There was much back-and-forth in depositions and testimony on the subject of what constituted “medical records” under the relevant statutes, with the trial and intermediate appellate courts siding with the hospital and finding that the nursing and other disputed records were not part of the medical record because they were never provided to the records department. The appellate majority concluded that the word “maintained” in R.C. 3701.74(A)(8) was addressed only to records that a hospital determines must be maintained by the health care provider in the process of providing patient care; conversely, documents kept by any other department, including risk management, “do not meet the definition of a medical record because they were not 'maintained' by the medical records department.”

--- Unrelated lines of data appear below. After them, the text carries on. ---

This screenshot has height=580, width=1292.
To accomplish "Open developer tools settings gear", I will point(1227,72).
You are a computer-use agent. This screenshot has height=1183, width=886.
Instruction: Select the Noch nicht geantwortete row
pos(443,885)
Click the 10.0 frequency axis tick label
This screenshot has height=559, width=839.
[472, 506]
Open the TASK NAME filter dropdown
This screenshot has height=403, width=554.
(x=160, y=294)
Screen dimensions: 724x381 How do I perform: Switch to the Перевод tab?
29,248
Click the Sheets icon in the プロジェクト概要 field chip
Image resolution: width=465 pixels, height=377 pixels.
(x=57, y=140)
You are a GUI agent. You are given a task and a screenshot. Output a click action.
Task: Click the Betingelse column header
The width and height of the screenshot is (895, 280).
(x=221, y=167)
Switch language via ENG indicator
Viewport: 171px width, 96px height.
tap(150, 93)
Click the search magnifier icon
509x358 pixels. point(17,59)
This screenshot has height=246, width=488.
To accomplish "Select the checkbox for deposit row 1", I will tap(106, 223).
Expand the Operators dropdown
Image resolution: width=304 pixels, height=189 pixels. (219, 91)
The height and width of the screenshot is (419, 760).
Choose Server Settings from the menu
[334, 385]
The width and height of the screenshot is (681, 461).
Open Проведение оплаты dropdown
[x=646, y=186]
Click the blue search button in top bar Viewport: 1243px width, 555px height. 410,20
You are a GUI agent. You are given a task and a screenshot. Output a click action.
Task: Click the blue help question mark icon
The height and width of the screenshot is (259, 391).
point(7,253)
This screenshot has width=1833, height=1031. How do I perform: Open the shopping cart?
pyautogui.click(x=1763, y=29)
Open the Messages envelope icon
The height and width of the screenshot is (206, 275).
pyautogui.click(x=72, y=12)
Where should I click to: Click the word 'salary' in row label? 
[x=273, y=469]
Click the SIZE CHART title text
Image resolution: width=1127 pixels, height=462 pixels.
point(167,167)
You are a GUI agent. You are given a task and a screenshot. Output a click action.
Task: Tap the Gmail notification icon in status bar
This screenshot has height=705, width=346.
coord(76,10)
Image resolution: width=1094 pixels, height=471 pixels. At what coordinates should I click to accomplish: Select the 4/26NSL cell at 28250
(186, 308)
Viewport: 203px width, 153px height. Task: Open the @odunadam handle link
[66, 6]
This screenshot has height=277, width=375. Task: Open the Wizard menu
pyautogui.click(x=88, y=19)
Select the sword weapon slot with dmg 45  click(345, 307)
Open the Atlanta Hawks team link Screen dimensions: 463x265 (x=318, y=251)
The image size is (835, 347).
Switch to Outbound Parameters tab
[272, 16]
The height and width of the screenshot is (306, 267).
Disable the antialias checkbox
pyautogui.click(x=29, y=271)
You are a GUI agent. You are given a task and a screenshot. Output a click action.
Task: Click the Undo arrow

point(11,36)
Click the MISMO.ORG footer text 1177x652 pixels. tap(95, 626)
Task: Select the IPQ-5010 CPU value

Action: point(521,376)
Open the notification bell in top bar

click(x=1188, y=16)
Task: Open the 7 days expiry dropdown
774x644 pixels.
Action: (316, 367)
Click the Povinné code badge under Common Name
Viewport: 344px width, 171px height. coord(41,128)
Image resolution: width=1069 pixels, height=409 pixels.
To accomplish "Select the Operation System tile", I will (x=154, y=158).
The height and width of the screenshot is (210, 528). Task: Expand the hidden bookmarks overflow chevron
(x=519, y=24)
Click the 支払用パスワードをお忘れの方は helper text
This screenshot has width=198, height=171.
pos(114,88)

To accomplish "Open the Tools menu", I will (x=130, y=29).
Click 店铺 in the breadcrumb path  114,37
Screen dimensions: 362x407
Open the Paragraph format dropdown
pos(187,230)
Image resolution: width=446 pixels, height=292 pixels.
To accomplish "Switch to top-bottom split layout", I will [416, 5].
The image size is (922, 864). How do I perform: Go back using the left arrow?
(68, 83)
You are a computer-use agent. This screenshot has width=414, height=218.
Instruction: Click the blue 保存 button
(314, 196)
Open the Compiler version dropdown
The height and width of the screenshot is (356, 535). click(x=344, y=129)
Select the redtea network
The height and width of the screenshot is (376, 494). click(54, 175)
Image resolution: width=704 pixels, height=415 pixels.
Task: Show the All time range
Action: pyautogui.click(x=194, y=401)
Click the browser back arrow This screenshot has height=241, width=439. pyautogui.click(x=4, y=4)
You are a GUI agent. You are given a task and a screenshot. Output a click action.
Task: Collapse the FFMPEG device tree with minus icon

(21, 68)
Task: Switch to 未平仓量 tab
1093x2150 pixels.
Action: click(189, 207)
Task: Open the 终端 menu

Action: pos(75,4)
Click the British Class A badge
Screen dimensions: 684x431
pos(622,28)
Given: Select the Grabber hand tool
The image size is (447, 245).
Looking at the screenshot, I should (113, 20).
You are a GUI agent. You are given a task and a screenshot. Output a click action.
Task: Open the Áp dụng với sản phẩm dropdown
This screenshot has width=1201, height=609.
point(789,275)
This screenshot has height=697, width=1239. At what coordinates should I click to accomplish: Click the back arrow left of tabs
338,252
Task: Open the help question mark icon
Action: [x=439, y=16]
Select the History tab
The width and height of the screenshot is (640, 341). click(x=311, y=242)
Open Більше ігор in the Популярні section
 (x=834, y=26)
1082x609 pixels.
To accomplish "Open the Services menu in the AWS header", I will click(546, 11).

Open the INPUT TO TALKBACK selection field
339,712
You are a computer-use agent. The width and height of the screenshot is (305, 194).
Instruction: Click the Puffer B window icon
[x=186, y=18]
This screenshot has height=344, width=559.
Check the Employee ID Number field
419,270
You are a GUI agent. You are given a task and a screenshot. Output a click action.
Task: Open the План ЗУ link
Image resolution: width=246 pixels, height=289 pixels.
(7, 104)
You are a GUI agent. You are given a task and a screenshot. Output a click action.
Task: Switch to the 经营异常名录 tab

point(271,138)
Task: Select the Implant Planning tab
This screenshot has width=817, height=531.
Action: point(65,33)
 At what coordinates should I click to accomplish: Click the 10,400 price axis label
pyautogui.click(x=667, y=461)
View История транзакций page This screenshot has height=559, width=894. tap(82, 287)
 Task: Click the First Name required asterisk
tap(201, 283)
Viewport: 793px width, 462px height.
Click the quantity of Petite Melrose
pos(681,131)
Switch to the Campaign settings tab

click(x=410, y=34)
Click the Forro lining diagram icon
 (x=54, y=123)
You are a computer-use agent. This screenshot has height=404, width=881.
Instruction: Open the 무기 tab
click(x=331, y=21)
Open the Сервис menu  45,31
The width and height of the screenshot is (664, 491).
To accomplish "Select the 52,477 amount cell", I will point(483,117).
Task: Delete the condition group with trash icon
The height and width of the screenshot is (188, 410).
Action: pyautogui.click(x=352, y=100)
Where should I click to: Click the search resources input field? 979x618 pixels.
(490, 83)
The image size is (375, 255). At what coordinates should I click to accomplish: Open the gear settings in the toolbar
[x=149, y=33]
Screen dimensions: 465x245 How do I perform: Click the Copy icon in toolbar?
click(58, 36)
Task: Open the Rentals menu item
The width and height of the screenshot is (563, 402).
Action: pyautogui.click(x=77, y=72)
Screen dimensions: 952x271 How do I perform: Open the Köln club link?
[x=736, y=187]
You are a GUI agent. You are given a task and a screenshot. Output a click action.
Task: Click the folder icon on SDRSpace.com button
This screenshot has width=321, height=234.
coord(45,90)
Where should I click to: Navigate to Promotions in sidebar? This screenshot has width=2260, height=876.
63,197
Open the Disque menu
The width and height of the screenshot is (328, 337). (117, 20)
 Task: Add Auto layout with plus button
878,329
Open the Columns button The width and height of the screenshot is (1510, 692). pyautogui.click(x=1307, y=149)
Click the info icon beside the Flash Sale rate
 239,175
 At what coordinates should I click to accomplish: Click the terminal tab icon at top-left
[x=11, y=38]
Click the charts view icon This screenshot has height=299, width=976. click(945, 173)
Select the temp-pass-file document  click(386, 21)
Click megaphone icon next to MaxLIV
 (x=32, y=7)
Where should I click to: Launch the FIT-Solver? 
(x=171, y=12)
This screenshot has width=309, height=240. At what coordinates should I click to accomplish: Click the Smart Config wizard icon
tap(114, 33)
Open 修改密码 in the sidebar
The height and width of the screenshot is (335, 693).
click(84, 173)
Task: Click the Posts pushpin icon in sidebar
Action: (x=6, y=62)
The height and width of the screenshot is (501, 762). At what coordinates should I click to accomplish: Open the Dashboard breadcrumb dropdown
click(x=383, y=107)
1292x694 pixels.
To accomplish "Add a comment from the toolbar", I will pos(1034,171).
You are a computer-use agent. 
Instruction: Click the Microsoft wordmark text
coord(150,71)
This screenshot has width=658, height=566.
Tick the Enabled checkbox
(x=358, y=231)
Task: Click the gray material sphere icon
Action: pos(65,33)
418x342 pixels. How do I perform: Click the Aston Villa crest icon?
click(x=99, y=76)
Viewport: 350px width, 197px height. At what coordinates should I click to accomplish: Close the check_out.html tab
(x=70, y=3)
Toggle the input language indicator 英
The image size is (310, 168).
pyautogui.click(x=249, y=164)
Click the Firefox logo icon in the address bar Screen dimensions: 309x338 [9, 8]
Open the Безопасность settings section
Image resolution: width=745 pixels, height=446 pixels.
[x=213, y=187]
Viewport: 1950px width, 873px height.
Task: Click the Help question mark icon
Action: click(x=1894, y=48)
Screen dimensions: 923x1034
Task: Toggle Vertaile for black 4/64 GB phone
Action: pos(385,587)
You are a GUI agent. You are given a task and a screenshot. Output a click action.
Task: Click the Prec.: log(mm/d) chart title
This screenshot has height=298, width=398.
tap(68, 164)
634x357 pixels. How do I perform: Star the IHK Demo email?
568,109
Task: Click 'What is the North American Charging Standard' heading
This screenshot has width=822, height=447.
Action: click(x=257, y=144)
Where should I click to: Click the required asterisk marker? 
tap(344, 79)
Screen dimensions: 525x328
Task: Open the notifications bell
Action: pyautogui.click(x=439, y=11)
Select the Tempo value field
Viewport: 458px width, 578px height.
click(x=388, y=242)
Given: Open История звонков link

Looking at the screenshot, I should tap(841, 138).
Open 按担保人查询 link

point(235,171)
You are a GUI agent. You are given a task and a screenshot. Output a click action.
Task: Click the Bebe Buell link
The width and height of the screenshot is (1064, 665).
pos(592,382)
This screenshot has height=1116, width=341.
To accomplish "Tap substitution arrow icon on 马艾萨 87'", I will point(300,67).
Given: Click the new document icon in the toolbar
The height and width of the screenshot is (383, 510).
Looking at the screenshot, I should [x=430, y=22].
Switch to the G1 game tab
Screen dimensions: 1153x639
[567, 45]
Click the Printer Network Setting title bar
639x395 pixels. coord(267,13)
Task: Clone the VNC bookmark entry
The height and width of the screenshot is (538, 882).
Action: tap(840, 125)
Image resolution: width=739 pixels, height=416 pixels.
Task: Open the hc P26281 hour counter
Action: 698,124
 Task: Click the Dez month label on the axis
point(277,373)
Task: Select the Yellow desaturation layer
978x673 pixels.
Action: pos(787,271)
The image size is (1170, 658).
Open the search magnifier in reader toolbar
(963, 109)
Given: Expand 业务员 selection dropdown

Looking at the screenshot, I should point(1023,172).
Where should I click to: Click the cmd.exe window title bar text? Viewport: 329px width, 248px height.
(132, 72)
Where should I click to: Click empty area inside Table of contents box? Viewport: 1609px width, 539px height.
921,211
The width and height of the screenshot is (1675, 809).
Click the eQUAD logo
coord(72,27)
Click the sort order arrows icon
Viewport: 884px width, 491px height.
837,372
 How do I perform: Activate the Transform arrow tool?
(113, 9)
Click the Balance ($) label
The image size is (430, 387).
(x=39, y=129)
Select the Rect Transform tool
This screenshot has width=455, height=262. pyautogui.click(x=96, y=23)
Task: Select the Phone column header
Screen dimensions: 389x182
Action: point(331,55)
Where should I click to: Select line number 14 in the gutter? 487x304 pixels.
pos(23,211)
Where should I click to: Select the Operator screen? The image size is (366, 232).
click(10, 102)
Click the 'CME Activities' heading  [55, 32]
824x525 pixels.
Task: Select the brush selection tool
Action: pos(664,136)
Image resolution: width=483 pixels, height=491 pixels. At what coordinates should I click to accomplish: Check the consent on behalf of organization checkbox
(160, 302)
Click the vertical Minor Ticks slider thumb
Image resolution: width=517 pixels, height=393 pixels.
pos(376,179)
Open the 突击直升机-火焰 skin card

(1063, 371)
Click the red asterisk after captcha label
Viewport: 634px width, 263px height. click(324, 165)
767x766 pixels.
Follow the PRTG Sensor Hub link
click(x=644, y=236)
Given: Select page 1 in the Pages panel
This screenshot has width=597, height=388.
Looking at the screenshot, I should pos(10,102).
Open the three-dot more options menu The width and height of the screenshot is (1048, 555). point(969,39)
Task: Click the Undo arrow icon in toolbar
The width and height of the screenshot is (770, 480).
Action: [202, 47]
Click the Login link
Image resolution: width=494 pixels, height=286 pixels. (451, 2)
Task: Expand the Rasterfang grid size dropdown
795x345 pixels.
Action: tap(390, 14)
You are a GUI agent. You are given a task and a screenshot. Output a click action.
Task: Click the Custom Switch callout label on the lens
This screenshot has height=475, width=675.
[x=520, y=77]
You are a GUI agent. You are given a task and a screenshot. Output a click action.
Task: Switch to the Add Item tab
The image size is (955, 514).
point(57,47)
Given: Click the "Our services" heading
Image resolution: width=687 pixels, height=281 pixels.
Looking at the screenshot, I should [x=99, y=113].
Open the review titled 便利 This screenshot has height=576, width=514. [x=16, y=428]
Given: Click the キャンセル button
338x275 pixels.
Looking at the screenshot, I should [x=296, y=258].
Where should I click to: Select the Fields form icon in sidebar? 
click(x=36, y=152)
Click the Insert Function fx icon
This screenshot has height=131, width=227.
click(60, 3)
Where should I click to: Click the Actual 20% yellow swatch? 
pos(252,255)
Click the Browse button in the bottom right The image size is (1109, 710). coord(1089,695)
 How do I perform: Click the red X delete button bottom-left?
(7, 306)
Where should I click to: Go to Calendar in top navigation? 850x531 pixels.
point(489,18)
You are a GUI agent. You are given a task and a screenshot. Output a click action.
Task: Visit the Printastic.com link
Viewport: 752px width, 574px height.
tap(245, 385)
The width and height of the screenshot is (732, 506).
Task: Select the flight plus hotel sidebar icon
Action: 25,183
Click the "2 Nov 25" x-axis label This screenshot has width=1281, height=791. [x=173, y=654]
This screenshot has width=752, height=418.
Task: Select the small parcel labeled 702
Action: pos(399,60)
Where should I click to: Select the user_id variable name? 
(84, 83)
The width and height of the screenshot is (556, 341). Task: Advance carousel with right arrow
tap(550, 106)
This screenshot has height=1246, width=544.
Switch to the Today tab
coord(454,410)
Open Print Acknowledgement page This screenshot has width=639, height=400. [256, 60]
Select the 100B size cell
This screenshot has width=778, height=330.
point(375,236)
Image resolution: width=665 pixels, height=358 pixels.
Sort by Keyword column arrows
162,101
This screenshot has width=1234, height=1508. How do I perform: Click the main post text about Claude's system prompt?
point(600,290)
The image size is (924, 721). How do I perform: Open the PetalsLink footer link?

Ohio's Supreme Court first noted that the appeal required it to determine what constitutes a “medical record” as that term is used in R.C. 3701.74(A)(8). It then went on to state, “We agree with the Fifth District that the term 'medical record' in R.C. 3701.74(B) does not include all patient data but includes only that data that a healthcare provider has decided to keep or preserve in the process of treatment. However, the Fifth District erred in holding that the medical record consists only of information maintained by the medical-records department. The statute defines 'medical record' to mean any patient data 'generated and maintained by a health care provider,' without any limitation as to the physical location or department where it is kept.”
Two justices dissented, one asserting that because the monitoring strips were maintained by the hospital's risk management department only after the patient had died, they were never “maintained” for the purposes of patient treatment, and thus fell outside of R.C. 3701.74(A)(8)'s definition of “medical records.” The second dissenter felt that, because the parties had already settled the medical malpractice case by the time the Ohio Supreme Court heard the appeal, the issues the case addressed had become moot. However, the majority addressed this argument in its opinion when it noted that the purpose of R.C. 3701.74 is not only to enable discovery alone, but also to allow a patient to access his records for any reason, which might include his need to seek a second opinion or to transfer his care to another provider.
Stated the majority, “In establishing a patient's right of access to medical records, however, the General Assembly has not imposed upon the patient or the patient's representative any burden of demonstrating a reason for accessing the medical record.”